In 2016, President Obama declared the 1,351,849 acres of Bears Ears, what Sherry calls “holy land,” a protected monument—an achievement for the five Native American tribes who have ancestral ties to the region, as well as for environmentalists who were seeking protected status of the area for decades. But only one year later, in December 2017, President Trump rolled back Bears Ears by eighty-five percent, making way for the possibility for oil extraction and mining.
“This was the point when I packed my car and headed directly back to Bears Ears to create this work,” Sherry says. “I remember thinking, on my drive, that everyone should be able to experience this place and have access to it.”
With his arresting, analog images, saturated in spectacular colors, Sherry is reclaiming the idea of the historic American landscape and making, as the environmentalist Bill McKibben writes in Aperture, a “‘queer revision’ of the rugged and macho legacy” of photographing the West. The warmth of the pink shade for his photograph from Bears Ears, in particular, “is emblematic of my intensified connection to the natural world and simultaneously connotes a sense of my ‘otherness’ as a queer person,” Sherry says. “Dramatic color is a way to entice viewers and also aid them in thinking about landscape differently.”

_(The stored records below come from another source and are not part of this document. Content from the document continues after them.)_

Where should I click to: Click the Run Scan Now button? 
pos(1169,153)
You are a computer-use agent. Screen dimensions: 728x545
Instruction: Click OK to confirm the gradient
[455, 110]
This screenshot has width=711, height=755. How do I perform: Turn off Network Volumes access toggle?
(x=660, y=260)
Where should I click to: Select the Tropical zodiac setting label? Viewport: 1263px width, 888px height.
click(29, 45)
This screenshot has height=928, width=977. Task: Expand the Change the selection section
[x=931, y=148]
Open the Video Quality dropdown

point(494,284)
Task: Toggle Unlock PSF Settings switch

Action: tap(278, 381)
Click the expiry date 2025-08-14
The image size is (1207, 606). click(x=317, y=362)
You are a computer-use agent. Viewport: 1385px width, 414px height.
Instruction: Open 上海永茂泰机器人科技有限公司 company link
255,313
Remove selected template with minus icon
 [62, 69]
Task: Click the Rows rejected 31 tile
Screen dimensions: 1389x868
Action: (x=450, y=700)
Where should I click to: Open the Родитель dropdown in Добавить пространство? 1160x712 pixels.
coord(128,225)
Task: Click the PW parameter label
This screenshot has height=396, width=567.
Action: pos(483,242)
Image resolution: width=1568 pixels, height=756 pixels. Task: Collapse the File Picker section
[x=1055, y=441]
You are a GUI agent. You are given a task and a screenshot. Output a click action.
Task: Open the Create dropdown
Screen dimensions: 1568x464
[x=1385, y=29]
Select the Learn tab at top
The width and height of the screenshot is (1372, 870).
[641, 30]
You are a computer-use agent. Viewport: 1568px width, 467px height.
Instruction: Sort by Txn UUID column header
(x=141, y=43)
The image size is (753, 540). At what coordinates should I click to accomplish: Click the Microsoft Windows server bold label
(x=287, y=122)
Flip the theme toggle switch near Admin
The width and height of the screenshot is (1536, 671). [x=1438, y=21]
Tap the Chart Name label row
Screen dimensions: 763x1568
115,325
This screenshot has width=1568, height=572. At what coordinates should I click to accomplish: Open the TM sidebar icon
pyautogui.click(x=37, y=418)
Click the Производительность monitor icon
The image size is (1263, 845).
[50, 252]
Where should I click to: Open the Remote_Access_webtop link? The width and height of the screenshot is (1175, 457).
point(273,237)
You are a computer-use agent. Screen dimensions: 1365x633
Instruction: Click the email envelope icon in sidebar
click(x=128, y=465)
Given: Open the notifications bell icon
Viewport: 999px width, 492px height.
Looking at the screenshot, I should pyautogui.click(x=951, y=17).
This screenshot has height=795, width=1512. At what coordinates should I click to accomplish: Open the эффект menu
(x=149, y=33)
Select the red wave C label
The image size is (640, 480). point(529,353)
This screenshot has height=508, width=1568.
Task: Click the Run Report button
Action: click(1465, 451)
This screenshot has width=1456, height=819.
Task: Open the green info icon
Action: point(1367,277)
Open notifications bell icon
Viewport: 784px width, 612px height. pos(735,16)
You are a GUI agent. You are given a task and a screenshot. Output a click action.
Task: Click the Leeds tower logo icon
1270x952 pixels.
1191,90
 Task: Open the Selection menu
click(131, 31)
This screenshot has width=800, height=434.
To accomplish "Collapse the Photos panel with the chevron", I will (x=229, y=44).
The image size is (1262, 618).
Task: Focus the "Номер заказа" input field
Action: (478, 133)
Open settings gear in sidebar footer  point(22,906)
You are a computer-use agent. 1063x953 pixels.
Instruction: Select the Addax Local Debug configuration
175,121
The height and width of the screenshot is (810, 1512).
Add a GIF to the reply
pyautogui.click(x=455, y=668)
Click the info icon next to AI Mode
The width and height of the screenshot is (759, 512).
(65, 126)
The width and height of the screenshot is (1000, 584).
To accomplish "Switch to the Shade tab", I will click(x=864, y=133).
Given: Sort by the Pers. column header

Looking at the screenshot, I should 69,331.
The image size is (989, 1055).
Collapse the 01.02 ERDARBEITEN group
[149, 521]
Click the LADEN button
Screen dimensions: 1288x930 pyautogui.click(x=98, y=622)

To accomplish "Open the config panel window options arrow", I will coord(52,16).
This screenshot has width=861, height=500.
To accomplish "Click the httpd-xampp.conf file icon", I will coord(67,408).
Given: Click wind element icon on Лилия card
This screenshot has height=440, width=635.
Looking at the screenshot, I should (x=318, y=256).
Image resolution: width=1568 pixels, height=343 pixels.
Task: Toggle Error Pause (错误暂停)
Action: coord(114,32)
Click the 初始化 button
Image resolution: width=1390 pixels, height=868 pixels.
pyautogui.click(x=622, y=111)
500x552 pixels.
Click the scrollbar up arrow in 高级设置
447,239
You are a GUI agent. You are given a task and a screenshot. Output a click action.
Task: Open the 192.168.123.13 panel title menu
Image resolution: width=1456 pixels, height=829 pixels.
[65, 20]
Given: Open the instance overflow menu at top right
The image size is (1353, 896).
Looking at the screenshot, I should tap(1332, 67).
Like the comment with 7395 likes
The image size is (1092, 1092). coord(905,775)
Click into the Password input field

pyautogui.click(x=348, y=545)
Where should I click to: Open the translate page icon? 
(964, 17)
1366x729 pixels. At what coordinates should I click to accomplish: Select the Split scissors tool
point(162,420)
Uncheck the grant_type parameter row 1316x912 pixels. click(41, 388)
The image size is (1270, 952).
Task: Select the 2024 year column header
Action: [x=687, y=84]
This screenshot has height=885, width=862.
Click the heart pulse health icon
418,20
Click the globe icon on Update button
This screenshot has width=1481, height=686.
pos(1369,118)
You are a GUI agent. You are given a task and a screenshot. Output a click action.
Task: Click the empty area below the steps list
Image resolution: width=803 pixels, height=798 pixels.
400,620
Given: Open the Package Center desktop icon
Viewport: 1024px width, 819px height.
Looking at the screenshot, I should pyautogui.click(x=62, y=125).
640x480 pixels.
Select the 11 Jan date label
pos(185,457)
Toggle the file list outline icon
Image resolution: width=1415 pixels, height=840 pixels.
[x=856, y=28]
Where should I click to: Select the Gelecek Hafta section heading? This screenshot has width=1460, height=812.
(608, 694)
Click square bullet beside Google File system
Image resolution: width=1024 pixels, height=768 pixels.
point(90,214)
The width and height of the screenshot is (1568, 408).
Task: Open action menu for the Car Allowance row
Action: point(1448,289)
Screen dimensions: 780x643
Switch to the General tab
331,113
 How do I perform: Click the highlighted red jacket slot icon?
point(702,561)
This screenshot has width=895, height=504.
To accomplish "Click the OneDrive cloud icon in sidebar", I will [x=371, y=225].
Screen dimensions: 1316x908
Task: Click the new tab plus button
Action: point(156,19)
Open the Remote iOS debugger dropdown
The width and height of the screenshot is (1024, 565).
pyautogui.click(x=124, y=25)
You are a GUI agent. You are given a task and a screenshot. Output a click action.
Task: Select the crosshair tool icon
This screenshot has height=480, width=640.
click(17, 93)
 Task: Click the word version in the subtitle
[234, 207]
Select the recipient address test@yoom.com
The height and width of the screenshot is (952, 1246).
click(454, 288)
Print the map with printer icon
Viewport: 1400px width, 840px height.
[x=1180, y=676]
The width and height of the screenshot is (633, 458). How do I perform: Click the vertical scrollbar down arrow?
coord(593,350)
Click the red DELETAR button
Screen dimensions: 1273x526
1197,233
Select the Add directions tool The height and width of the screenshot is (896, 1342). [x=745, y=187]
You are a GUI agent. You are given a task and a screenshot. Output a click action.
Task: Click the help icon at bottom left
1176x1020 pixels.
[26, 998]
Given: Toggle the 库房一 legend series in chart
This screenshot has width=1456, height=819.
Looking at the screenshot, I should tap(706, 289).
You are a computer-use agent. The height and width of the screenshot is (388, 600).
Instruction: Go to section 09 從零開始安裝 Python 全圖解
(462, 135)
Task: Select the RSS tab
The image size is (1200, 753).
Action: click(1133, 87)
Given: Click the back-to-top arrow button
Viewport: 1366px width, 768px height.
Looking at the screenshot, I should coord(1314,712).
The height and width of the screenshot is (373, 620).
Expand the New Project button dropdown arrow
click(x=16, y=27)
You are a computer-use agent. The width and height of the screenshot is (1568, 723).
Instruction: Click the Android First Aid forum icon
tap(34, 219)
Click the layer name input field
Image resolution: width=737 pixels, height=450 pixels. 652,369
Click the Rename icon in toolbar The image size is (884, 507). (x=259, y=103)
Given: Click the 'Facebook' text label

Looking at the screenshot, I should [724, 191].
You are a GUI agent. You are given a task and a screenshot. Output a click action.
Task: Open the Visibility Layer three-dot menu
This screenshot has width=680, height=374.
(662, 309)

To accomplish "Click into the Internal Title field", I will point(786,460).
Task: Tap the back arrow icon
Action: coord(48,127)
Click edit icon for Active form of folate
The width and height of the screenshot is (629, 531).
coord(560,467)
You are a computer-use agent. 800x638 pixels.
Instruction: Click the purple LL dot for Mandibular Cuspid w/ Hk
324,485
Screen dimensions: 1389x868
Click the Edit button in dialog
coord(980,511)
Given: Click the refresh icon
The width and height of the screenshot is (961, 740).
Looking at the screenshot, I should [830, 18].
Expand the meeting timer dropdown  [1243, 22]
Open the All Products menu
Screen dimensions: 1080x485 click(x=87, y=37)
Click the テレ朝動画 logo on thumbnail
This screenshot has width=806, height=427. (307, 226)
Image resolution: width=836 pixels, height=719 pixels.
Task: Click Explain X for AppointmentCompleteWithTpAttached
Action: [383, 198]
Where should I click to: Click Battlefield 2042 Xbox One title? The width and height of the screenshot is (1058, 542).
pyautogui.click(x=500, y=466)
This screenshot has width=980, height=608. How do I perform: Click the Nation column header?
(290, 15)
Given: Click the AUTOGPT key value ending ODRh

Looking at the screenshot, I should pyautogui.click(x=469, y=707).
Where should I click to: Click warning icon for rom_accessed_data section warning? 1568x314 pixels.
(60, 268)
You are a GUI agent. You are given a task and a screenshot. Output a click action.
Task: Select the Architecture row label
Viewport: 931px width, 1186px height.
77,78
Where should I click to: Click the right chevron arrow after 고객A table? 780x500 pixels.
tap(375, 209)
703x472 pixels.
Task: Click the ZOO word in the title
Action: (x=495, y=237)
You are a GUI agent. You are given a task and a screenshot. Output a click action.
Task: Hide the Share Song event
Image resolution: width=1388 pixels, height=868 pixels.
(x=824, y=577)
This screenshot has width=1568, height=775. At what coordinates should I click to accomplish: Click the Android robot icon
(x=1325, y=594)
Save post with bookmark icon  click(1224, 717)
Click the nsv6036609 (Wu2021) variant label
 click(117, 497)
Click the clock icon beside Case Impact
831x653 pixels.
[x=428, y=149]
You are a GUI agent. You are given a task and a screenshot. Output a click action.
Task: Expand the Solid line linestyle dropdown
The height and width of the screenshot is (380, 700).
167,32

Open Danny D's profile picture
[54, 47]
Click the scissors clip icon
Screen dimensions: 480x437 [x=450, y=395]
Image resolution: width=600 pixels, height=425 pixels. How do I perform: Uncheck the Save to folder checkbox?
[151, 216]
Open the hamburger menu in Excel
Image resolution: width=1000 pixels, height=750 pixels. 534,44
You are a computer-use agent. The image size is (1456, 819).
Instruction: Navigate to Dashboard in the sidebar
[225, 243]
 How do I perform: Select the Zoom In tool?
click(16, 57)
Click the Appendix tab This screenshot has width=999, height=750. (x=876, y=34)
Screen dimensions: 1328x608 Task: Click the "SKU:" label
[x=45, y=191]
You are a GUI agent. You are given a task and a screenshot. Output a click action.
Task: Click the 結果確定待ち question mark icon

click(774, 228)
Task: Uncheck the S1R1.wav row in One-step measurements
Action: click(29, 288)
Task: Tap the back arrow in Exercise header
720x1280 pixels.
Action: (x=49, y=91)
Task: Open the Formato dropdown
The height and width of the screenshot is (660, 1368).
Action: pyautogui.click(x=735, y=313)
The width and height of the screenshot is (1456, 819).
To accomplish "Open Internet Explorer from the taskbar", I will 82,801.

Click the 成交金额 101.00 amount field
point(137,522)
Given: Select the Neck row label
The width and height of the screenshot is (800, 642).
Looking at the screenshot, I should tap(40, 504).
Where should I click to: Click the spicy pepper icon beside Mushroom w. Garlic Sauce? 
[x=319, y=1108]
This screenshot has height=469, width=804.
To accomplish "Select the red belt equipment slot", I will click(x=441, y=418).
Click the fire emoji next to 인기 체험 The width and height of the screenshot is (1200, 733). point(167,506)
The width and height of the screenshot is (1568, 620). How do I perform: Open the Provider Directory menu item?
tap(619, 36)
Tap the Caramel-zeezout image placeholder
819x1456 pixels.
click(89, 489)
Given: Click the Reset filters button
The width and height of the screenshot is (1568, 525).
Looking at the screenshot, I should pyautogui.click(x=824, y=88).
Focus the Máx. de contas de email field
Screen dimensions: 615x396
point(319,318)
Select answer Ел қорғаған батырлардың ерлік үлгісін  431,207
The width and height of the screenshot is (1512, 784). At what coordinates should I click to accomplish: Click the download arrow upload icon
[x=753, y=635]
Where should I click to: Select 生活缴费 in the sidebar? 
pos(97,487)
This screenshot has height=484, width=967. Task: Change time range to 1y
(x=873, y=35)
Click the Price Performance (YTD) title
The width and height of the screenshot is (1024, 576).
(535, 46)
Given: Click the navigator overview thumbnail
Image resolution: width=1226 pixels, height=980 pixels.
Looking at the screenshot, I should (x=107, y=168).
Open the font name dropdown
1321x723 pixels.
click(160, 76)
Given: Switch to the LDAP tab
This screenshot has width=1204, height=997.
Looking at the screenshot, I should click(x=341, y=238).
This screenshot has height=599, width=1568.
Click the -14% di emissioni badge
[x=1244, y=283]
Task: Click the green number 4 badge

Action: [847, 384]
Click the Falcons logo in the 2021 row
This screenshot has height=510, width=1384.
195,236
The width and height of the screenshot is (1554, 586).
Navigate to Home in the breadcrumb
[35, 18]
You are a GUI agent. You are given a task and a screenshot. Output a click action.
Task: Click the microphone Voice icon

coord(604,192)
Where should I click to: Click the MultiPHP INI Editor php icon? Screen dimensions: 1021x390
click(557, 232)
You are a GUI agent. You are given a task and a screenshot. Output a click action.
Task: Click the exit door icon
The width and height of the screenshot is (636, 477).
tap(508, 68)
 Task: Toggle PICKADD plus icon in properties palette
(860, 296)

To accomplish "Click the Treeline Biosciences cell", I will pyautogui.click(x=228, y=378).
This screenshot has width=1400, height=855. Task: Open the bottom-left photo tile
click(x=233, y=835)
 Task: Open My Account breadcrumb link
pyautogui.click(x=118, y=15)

Throughout the “Earth” issue, photographers, artists, and writers from Carolyn Drake and Gideon Mendel to William Finnegan and Eva Díaz grapple with the reality of climate change and the age of the “Anthropocene,” in which human actions determine the factors shaping Earth’s geology and ecosystems. “We are losing our deep connection to the natural world and hastening our own demise in the destruction of places like Bears Ears,” Sherry says. “My aim with these pictures is to raise awareness about the fight for the reclamation of this National Monument and others being threatened.”